車の中で、雪絵は桂子の子供の頃の話をしてくれた。
『桂子ちゃんは子供の頃から特別に可愛かったのよ。それに面白くって。
ちょっと気が強かったけど、私には優しくてさ。桂子ちゃん中学でテニス部入ってて、総合公園でテニス教えてくれたり。

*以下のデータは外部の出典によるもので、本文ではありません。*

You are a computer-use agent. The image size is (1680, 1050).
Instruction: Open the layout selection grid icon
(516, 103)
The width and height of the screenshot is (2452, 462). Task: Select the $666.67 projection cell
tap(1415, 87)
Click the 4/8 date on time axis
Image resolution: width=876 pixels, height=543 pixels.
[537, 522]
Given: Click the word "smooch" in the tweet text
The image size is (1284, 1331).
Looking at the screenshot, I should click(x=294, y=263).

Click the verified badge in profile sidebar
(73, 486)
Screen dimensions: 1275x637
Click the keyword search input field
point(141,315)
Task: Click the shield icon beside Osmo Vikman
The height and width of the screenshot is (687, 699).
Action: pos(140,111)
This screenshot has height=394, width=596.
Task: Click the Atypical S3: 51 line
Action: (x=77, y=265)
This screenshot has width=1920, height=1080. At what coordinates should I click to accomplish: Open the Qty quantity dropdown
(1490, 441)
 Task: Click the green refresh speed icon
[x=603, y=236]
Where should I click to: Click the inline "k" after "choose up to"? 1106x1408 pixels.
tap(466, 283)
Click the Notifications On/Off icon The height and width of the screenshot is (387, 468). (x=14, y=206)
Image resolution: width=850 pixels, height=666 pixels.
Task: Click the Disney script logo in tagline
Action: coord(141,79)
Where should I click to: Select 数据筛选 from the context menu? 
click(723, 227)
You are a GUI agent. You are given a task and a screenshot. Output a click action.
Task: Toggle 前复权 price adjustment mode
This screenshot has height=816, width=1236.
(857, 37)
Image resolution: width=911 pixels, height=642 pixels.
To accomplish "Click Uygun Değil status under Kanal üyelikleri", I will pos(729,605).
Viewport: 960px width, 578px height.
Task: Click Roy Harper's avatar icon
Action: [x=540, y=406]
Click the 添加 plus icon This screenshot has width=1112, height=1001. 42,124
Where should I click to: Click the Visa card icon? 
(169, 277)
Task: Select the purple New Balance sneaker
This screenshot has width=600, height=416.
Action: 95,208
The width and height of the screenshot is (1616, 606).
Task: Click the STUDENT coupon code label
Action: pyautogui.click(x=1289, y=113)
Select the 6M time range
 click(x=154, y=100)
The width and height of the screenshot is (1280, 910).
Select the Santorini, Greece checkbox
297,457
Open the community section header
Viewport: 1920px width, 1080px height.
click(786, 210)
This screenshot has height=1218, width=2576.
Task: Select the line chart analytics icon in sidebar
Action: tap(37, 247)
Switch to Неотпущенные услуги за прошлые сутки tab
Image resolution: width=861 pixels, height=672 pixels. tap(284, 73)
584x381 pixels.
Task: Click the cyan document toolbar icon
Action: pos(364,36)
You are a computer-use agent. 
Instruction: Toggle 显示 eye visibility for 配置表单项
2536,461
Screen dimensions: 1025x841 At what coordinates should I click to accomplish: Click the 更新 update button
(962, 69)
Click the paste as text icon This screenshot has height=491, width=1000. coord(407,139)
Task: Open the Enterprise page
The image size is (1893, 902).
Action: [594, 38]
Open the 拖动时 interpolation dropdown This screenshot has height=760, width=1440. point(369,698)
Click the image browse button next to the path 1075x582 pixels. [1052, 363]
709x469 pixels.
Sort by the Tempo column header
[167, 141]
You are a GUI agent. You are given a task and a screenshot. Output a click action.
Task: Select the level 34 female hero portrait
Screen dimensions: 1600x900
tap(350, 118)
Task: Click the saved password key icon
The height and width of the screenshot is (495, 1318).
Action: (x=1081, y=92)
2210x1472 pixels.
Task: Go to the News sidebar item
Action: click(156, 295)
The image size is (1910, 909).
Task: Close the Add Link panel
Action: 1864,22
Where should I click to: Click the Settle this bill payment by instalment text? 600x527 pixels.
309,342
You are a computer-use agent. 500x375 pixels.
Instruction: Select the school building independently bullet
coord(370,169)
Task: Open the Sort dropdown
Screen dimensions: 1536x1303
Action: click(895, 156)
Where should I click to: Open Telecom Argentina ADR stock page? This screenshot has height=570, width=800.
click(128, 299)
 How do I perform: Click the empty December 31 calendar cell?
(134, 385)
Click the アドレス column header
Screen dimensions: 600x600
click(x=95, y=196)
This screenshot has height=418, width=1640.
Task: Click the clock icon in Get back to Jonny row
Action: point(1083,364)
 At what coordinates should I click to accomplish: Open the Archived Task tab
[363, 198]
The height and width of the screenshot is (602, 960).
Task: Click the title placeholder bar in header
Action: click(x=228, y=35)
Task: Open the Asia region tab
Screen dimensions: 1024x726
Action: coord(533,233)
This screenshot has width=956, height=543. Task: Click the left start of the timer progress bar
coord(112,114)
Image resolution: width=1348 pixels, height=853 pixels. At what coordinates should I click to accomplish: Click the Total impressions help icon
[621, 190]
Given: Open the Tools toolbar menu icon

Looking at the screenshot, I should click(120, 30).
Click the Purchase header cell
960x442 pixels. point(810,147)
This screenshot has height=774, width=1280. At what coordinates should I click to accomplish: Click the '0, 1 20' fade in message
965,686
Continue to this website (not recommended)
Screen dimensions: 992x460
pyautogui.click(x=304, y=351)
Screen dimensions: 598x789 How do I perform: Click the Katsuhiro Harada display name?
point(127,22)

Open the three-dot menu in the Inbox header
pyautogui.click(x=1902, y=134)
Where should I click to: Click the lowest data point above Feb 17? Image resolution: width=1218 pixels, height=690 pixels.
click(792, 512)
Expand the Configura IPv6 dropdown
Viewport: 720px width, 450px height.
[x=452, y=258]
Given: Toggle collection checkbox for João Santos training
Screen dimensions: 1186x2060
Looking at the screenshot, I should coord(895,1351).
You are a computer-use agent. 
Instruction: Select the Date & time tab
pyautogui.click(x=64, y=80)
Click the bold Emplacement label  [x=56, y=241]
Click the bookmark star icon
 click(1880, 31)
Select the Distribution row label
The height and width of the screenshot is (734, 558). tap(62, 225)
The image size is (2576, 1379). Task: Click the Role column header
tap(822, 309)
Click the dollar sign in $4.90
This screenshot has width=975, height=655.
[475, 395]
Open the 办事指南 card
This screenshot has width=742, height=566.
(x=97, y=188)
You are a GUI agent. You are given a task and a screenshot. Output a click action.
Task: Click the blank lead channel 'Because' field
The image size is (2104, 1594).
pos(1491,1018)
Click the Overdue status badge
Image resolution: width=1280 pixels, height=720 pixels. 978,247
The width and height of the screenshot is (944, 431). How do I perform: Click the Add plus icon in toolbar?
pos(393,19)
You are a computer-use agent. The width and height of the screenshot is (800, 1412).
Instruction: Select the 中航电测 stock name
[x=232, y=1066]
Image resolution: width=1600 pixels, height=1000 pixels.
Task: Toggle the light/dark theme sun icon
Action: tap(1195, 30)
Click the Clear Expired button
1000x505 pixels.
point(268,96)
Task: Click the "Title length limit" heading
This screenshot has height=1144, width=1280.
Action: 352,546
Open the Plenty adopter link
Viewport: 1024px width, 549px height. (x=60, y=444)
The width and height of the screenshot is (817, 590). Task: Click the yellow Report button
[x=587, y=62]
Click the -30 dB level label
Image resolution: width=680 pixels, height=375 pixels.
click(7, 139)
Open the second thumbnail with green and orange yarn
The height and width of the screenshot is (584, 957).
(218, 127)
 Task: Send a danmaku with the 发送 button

一緒に住んでいた時もあったんだけど、あの頃楽しかったなあ。』
など、良い話ばかりだった。
「あ、そうだ、雪絵さん。一昨日父が奥川の家の鍵を持ってきてくれたんですよ。」
「あら、でも鍵は付け替えたのよ。」
「その新しい方の鍵です。ゆりさんがうちに送ってくれたんだそうです。」
「なんだそうなの?でもまあ今日は話もしたいし私が案内するわね。」
「ありがとうございます。それと、市長が納屋の鍵をくれて。」
「あら、市長に会ったの。」
「実は、、、」
配信済の動画はいずれ雪絵の耳に入る。先に言っておかないといけないと思い、
〔場所だけ見ようと家に行ったら、市長が掃除をしに来ていて納屋の鍵をくれた。〕
〔父が鍵を持ってきたから、その日の夜に中に入ってみた。〕
ということを簡単に説明してみた。
「ふうん。」
雪絵は不信がる様子もなく、なにか別のことに気を取られているようだった。
「ねえ、お父さんてどんな人なの?」
「うちの父ですか?」
「他に誰のお父さんのことを聞くはずがある?」
藤井は大地にそう言うと、さっそく動画を撮り始めた。
そうか、雪絵さんはそういうことを聞きたかったのか。
ここは正直に答えちゃっていいんだろうな。
「普通の人です。」
「お仕事は?」
「農業試験場に。あ、一応、雪絵さんと同じ公務員ですよ。農産物の研究員だから
窓口にはいないけど。」
「あら。」
車は山中に入り、雪絵はまだ何か聞きたそうだったが、再び
「あら。」と言った。
山の中にちらほらと観光客がいたのだ。その中には教団の信者が混ざっているはずだ。もしかするとほとんどそうかもしれない。
「結構早くから観光客が来るもんですねえ。」
藤井がしれっと言った。
「本当ねえ。」
雪絵さんごめんなさい。でもこの人達に危険はありませんから。
いや?危険な人が混ざってるか。
奧川の家に着くと、雪絵は門を入ってすぐの所に車を停めた。
やはりすぐ近くに観光客(偽)が来ていた。
雪絵は車から降りて、
「この辺は私有地でーす。勝手に入らないで下さーい。」
と言ってまわり始めた。
「藤井さん、信者さん達この前は浮世離れしてたのに、今回は本物の観光客っぽく見えるね。服装も態度も。自撮り棒まで持ってるよ。」
「本物なんだろ。」
「え、でも観光客は家の場所知らないし。」
「大君、あいつらの場所特定能力を甘く見ちゃダメだ。」
「え!」
観光客(偽)の()の中身は偽ではなく(ネット民)か!
雪絵はすぐに戻って来た。
「ねえ、ケイ君が正しかったわ。あの紙貼りましょう。」
「そうですよね。急いでやりましょう。」
3人で手分けして〈私有地〉と書いた紙を周囲の木々に張り付けた。
その作業をしながら、藤井は自撮り棒の所持者に丁寧に声をかけ、
念入りに追い払いつつ、
大地に『大君の顔は絶対に撮らせるな。』といつになく厳しい声で言い付けた。
「本当はライブ配にしたいところなんですけど、明るい所で家を映すとやっぱり問題が起きそうなんで、動画を撮るだけ撮っちゃってから場所が分からないように編集しますね。雪絵さんは映っちゃっても大丈夫ですか?」
「顔はだめ。」
「じゃあ、それも後で編集します。」
「玄関開けるところから始める?」
「鍵を開ける前に雪絵さんの紹介からがいいな。ライブ配信じゃないから、顔の編集はあとで詰めましょう。」
「じゃあ、雪絵さんもこっちに。」
大地と雪絵は2人で玄関前に立った。